8. Gelet op de onder 4, 5, 6.3 en 7.4 geconstateerde gebreken is het bestreden
besluit niet zorgvuldig voorbereid en ondeugdelijk gemotiveerd. Omdat het standpunt van verweerder over de seksuele gerichtheid doorwerkt in het standpunt over de problemen als gevolg van de seksuele gerichtheid, acht de rechtbank een bespreking van de beroepsgronden gericht tegen dit standpunt niet relevant.

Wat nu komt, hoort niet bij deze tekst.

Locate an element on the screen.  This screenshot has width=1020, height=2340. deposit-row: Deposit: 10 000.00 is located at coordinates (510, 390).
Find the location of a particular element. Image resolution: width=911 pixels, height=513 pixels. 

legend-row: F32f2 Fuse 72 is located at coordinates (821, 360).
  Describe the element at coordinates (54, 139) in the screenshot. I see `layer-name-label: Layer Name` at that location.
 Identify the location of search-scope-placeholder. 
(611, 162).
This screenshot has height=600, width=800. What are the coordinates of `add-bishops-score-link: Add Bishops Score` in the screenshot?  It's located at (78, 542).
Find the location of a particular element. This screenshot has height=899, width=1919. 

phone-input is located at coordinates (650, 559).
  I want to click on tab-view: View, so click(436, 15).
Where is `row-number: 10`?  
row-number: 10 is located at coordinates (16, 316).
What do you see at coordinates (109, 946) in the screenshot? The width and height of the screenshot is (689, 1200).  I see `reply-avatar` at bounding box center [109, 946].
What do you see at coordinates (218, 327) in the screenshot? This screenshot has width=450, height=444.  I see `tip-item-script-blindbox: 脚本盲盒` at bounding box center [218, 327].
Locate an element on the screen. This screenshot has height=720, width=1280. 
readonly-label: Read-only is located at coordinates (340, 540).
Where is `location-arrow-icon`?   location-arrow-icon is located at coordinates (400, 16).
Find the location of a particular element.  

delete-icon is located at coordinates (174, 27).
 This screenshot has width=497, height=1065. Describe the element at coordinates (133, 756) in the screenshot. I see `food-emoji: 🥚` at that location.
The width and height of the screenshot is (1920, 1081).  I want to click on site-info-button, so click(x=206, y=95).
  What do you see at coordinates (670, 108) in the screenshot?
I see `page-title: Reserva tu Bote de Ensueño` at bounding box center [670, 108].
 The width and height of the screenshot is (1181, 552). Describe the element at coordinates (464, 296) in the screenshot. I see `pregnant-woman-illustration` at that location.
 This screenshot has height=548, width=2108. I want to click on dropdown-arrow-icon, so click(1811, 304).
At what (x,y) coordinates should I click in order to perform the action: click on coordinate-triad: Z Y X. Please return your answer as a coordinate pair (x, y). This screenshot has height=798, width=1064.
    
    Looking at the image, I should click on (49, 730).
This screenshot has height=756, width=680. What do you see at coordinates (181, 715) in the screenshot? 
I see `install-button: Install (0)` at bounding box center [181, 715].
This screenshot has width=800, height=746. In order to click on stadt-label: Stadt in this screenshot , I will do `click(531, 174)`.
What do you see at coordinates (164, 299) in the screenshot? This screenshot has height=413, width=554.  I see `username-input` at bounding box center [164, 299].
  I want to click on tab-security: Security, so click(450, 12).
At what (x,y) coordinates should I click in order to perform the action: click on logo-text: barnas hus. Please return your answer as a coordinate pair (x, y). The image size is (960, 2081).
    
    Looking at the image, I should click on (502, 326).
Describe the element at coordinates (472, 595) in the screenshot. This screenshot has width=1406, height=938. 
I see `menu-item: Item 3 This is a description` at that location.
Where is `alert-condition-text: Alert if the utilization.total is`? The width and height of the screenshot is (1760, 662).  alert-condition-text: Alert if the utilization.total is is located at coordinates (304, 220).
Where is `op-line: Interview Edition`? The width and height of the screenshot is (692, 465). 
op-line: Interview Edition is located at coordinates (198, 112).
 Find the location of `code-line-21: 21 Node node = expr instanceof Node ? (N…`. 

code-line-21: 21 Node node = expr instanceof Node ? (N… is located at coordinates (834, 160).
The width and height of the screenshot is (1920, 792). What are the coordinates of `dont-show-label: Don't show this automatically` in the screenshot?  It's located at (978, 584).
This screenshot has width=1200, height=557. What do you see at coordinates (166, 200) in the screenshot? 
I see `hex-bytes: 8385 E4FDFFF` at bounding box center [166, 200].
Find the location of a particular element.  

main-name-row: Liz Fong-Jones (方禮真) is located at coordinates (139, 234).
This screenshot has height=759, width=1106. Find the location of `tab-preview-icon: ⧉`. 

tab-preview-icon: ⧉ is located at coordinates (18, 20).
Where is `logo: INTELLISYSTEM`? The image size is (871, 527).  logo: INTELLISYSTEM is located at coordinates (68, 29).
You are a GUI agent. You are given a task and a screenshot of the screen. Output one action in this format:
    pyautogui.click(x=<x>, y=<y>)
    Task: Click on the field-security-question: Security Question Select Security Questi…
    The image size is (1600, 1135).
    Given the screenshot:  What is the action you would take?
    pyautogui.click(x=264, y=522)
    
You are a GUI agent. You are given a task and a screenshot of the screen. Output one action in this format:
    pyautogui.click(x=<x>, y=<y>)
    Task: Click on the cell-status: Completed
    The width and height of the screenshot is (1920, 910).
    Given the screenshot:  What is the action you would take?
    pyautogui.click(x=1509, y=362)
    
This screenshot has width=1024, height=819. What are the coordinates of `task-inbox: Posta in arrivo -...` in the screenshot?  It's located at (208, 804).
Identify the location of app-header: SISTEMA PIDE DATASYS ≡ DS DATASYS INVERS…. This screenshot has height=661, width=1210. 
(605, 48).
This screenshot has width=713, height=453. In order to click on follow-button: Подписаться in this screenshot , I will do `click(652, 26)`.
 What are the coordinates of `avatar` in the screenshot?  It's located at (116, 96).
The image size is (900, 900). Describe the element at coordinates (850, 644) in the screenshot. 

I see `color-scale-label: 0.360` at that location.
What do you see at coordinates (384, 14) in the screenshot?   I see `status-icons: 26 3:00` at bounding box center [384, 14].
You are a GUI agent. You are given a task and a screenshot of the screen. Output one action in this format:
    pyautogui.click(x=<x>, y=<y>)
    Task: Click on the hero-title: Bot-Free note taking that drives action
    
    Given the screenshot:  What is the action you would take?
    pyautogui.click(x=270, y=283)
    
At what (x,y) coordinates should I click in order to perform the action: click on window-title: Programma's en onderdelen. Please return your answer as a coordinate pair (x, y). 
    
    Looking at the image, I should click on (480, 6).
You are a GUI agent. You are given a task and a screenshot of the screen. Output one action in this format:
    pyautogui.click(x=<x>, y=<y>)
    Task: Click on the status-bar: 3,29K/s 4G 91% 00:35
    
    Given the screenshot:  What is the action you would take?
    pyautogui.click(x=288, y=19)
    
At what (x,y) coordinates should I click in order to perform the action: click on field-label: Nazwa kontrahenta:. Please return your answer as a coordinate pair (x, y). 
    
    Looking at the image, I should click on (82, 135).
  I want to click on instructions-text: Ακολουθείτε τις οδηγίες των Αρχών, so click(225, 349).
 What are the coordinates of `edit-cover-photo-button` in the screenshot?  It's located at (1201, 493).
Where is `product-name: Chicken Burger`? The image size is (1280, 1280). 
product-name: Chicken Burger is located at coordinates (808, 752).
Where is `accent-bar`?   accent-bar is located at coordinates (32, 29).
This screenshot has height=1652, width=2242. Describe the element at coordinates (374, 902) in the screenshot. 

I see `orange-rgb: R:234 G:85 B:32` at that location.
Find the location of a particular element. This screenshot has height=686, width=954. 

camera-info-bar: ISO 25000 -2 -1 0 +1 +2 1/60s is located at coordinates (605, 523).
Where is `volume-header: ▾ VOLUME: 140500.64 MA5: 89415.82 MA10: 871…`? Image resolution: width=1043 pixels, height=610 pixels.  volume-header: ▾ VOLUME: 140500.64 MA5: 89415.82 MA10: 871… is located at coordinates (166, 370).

9. Het beroep is gegrond en het bestreden besluit dient te worden vernietigd. De
rechtbank ziet geen aanleiding de rechtsgevolgen in stand te laten of zelf in de zaak te voorzien. Door de aard en omvang van de gebreken ziet de rechtbank tevens geen aanleiding om gebruik te maken van de bevoegdheid in artikel 8:51a van de Algemene wet bestuursrecht (Awb). De rechtbank zal verweerder daarom opdragen een nieuw besluit te nemen. Het ligt op de weg van verweerder om de verklaringen van eiseres over haar homoseksuele geaardheid opnieuw te wegen, met inachtneming van wat is uiteengezet in overweging 7.4. De rechtbank stelt hiervoor een termijn van acht weken.
10. Omdat het beroep gegrond is, veroordeelt de rechtbank verweerder onder
toepassing van artikel 8:75, eerste lid, van de Awb in de door eiseres gemaakte proceskosten. Deze kosten stelt de rechtbank op grond van het Besluit proceskosten bestuursrecht voor de door een derde beroepsmatig verleende rechtsbijstand vast op € 1.024,- (1 punt voor het indienen van het beroepschrift, 1 punt voor het verschijnen ter zitting met een waarde per punt van € 512,- en een wegingsfactor 1).
Beslissing
De rechtbank:
- verklaart het beroep gegrond;
- vernietigt het bestreden besluit;
- draagt verweerder op om binnen acht weken na de dag van verzending van deze uitspraak een nieuw besluit te nemen op de aanvraag met in achtneming van hetgeen in deze uitspraak is overwogen;
- veroordeelt verweerder in de proceskosten van eiseres tot een bedrag van € 1.024,-.
Deze uitspraak is gedaan door mr. J.H. van Breda, rechter, in aanwezigheid van
M.M. Neutgens, griffier.
Deze uitspraak is in het openbaar gedaan en bekendgemaakt op: 4 december 2019.
Rechtsmiddel
Tegen deze uitspraak kan hoger beroep worden ingesteld bij de Afdeling bestuursrechtspraak van de Raad van State binnen één week na de dag van bekendmaking.